C'est donc à juste titre que le tribunal a analysé le préjudice subi par M. Pollion comme une perte de chance d'effectuer le voyage qui lui avait été attribué.
Cette perte de chance doit, compte tenu de la date de remise du lot, de la date de limite de validité des billets, de la date d'envoi de la lettre recommandée informant M. Pollion, de l'absence de contacts pris par ce dernier avec Air France entre octobre 2008 et décembre 2008, être évalué à 60 % de la valeur du lot qui sera fixée à 3 888 euro (séjour de 1 908 euro selon les propositions tarifaires faites par l'hôtel pour un séjour en mars 2009 et 990 euro par passager au titre des billets d'avion selon le mail d'Air France concernant la valeur des billets offerts). Le préjudice de M. Pollion doit donc être chiffré à 2 332,80 euro, la SARL Pitch On Putt ne pouvant prétendre que la perte de chance ne porte que sur les billets d'avion dans la mesure où M. Pollion, faute de transport, n'a pas pu effectuer le séjour bien que celui-ci soit encore possible en mars 2009.

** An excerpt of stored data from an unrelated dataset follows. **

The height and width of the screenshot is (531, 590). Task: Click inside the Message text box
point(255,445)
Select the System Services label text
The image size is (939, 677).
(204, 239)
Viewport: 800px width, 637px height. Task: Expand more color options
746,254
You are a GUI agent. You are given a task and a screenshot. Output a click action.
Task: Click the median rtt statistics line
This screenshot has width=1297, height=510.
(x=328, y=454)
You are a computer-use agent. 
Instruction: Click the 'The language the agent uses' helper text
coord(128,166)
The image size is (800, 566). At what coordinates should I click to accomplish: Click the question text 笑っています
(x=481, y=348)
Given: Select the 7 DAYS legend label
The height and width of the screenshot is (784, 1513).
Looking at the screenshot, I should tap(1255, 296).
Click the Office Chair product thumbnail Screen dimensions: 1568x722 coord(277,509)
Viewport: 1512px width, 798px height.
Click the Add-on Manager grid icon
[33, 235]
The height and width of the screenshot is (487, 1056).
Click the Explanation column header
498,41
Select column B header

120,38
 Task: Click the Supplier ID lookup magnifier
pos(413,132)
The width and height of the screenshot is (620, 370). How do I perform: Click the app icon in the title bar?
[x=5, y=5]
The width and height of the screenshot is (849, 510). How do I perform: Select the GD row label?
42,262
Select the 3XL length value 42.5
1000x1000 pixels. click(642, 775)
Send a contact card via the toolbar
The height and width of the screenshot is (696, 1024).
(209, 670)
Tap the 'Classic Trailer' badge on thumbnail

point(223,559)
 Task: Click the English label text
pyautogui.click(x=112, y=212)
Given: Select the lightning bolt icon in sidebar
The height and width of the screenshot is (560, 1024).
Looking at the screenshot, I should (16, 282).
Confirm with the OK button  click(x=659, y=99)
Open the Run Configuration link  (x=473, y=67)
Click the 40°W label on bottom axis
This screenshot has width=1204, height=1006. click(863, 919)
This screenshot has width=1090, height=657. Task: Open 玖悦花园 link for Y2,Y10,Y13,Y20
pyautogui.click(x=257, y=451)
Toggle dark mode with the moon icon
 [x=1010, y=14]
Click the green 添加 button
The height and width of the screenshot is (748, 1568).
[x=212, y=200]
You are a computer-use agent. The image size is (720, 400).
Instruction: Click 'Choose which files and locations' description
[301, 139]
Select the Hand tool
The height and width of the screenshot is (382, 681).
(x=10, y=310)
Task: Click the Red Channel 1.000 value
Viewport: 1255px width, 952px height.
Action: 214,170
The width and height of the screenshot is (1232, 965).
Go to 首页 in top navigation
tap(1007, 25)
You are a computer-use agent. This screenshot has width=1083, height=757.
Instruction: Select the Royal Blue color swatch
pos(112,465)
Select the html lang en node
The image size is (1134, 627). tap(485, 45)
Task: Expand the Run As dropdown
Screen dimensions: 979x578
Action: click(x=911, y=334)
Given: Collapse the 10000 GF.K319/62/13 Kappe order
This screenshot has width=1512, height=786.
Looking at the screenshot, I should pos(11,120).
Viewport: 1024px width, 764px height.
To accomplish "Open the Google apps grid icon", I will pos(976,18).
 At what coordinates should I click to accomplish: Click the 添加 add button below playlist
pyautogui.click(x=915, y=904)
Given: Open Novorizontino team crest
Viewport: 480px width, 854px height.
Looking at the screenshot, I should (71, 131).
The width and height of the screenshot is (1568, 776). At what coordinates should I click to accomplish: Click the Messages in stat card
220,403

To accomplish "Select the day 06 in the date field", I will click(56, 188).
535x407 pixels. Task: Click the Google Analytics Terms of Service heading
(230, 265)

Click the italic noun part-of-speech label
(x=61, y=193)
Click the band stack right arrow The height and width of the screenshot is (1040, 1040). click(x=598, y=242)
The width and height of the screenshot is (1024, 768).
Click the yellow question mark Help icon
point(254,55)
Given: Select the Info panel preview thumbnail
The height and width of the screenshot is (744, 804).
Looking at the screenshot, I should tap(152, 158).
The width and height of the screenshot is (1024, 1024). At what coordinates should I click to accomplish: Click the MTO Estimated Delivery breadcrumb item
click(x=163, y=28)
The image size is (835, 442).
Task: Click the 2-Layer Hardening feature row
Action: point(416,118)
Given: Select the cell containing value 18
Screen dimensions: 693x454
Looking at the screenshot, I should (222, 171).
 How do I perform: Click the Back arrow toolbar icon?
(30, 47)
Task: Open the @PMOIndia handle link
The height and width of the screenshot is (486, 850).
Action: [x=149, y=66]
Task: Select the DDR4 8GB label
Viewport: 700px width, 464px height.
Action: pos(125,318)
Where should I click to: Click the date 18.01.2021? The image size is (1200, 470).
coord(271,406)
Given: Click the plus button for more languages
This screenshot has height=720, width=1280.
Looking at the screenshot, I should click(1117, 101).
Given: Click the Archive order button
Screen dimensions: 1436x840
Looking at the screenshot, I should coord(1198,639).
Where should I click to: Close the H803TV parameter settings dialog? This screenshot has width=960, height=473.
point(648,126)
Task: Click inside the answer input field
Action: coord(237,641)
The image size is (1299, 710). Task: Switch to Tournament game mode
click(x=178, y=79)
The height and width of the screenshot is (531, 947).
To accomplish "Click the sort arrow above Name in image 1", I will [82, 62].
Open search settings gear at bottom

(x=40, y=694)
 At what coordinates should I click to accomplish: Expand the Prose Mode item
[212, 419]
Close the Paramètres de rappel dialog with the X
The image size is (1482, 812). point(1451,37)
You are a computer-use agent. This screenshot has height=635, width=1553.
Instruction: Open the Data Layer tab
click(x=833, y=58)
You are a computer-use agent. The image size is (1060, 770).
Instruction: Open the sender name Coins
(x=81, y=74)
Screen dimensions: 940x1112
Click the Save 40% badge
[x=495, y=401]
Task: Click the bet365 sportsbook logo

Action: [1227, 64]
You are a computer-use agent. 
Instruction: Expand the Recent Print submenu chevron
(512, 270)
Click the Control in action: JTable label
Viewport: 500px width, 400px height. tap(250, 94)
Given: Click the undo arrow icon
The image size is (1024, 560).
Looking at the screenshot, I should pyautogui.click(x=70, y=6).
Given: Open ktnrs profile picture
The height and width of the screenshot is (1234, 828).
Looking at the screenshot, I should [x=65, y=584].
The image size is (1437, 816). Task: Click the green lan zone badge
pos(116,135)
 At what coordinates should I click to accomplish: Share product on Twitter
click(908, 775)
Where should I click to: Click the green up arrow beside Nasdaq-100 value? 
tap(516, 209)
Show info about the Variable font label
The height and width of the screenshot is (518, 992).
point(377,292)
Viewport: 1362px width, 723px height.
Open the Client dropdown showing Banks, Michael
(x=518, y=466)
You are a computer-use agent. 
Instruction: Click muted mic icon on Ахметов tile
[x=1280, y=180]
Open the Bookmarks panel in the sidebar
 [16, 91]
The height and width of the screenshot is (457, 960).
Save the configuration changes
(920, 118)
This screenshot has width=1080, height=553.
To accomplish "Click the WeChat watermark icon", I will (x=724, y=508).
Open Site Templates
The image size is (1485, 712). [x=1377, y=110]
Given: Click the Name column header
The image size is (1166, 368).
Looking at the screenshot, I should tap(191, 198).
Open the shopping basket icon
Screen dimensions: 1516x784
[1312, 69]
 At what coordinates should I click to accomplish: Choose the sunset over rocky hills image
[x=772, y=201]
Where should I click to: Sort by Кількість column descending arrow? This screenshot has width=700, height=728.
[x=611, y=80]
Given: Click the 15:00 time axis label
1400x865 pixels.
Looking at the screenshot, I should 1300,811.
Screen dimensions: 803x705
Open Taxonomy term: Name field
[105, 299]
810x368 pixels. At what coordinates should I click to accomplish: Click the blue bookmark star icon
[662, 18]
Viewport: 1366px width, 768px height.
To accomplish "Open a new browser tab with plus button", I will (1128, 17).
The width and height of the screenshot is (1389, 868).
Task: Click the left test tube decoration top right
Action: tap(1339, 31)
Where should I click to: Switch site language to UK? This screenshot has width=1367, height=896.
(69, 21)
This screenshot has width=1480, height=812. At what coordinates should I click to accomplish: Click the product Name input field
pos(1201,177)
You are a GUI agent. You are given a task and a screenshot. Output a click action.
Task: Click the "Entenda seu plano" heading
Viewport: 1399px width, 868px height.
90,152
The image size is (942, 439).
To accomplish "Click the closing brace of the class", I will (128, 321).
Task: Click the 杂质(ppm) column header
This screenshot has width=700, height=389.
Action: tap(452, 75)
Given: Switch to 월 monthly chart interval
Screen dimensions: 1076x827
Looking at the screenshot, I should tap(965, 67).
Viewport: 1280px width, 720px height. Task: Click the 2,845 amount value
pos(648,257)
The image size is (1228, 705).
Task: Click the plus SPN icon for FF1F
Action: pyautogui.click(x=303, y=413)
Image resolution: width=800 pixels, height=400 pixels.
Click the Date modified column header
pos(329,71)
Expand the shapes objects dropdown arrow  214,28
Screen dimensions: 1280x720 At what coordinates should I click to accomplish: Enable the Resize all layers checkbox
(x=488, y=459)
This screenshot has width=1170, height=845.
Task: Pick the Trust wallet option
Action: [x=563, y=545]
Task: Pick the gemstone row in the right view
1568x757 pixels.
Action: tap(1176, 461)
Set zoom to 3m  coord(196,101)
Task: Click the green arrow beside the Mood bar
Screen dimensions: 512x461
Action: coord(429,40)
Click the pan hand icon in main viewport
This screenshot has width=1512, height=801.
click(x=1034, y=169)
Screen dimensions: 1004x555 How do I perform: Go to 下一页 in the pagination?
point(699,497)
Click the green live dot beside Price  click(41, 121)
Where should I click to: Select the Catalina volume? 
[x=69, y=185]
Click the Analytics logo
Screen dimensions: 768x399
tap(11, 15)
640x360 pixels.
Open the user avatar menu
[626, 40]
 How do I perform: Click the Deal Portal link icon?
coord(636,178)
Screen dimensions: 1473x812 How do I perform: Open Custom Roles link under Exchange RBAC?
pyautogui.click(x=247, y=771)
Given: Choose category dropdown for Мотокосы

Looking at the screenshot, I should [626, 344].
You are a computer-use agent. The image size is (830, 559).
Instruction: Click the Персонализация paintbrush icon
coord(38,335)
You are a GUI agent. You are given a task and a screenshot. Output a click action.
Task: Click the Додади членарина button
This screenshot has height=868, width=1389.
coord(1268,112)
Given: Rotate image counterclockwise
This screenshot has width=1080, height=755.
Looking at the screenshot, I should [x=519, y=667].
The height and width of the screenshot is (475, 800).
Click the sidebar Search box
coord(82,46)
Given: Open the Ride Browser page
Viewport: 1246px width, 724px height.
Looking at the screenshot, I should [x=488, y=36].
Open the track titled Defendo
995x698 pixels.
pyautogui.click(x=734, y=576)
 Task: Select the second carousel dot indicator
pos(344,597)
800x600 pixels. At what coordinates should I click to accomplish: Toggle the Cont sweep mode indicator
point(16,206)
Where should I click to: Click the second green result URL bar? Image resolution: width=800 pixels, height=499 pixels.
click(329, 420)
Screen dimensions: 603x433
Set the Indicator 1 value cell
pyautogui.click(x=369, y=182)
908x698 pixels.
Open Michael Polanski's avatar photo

M. Pollion, qui s'était impliqué dans l'organisation de son séjour, avait pris contact avec l'hôtel et décidé de partir avec trois couples d'amis, a subi un préjudice moral compte tenu de sa perte de chance de bénéficier de son lot ; il lui sera alloué, en réparation, une somme de 500 euro de dommages et intérêts.
La SARL Pitch On Putt sera donc condamnée à payer à M. Pollion la somme totale de 2 832,80 euro.
Le jugement sera réformé en ce sens.
La SARL Pitch On Putt succombant, elle sera condamnée aux dépens de première instance et d'appel.
Il serait inéquitable de laisser à M. Pollion la charge des frais exposés et non compris dans les dépens. La SARL Pitch On Putt sera condamnée à lui payer la somme de 800 euro au titre de l'article 700 du Code de procédure civile en cause d'appel et le jugement sera confirmé en ce qu'il lui a accordé 300 euro à ce titre en première instance.
Par ces motifs, LA COUR, statuant par arrêt contradictoire : Infirme le jugement en ce qu'il a fixé à 1.000 euro le montant des dommages et intérêts alloués à M. Sébastien Pollion à la charge de la SARL Pitch On Putt ; le confirme pour le surplus ; Statuant à nouveau du chef infirmé : Condamne la SARL Pitch On Putt à payer à M. Sébastien Pollion la somme de 2 832,80 euro à titre de dommages et intérêts ; Condamne la SARL Pitch On Putt aux dépens d'appel avec droit de recouvrement direct au profit de la SCP Deleforge Franchi, Avoués ; Condamne la SARL Pitch On Putt à payer à M. Sébastien Pollion la somme de 800 euro sur le fondement de l'article 700 du Code de procédure civile en cause d'appel.